The financial structure (or capital structure) of a company is a combination of debt and equity used to finance business operations and growth. The levels of debt and equity can influence a company’s cash flow and potential risk exposure.
There are potential benefits and risks with both, which is why a delicate balance is optimal for business growth and the ability to survive a recession. Because of this, investors should be familiar with a company’s financial structure before investing in real estate.
Debt vs. Equity Financing
Debt financing involves borrowing money, usually in the form of a loan, and paying it back with added interest. Companies can use debt as financial leverage to potentially increase company profits. Leverage can be used as an interest tax shield under the U.S. corporate income tax law. Assets purchased with debt capital can earn more than the initial cost of debt.
What happens when there’s an economic downturn or the company doesn’t grow as quickly as projected? Debt is borrowed money, and the biggest risk of debt financing is the company’s ability to pay it back. Also, a floating rate debt structure in a rising interest rate environment creates further risk for debt financing.
Equity financing is a method of raising capital by selling a portion of a company’s equity. For example, a company decides to sell 20% of its equity to raise capital to fund a business expansion. If a single investor bought this share, they now own 20% of the company. This is also a downside to equity financing. Profits are divided between shareholders, and investors are involved in business decisions.
A big advantage of equity financing is that the company can invest more of its capital into business growth. We also want to mention that equity financing with dividend payments creates additional financial burden for the company.
The Debt-to-Equity Ratio
A company’s debt-to-equity ratio is calculated by dividing total liabilities by its shareholders’ equity and is used to dictate a company’s financial leverage. This displays stability and the company’s ability to raise capital and grow.
The debt-to-equity ratio is used by investors to determine the level of risk associated with an investment. A higher debt-to-equity ratio means higher potential risk.

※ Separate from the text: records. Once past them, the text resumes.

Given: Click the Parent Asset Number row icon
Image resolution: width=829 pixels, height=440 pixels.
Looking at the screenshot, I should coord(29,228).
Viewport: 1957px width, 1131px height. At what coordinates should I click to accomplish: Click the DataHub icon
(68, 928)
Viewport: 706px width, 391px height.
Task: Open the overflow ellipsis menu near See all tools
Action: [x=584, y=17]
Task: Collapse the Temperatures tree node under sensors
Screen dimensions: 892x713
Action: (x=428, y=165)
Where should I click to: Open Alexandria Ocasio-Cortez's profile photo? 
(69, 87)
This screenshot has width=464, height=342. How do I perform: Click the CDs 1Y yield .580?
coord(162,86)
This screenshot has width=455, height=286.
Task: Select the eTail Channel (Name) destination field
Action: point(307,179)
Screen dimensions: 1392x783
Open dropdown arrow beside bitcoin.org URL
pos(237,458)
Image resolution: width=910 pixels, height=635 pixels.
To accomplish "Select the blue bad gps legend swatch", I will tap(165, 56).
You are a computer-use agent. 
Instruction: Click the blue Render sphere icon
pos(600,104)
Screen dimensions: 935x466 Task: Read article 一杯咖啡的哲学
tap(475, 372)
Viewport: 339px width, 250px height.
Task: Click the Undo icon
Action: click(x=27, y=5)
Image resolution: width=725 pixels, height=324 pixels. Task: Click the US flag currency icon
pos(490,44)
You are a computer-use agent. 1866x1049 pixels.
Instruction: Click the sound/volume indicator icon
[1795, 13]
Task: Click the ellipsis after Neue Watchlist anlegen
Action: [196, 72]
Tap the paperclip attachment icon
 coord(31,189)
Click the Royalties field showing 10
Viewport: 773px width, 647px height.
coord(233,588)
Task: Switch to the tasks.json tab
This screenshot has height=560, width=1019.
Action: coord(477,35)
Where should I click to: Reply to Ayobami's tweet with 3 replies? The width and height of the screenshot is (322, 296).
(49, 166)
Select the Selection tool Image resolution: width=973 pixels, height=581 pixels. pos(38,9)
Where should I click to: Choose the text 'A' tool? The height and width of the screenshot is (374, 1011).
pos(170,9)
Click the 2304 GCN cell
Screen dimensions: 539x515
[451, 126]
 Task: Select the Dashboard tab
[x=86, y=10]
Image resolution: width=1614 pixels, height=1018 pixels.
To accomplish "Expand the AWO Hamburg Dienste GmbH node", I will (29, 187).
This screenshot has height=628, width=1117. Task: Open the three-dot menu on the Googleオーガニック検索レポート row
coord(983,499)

Direct vs. Indirect Ownership
We mentioned investor ownership interest in a company, but we wanted to differentiate between direct and indirect investment structures.
Investors can invest directly in real estate through a Delaware Statutory Trust (DST), where investors can hold a fractional interest in the holdings and assets of a trust on a piece of property. Indirect investment is a method of buying shares in a real estate fund, such as through a real estate investment trust (REIT). Both DSTs and REITs allow investors passive ownership of real estate.
Direct ownership through a DST provides significant tax advantages to the investor over other structures. Investors can benefit from sheltered gains via a 1031 like-kind exchange and also shelter ongoing income through interest and depreciation expenses.
No two companies are alike, and each individual company needs to find the right balance or optimal structure between debt and equity financing. Before going into an investment, investors need to understand the company’s financial structure and determine whether to directly invest, like through a DST, or indirectly such as a REIT. Consult your financial advisor and a tax professional to determine if your desired investment meets your risk profile.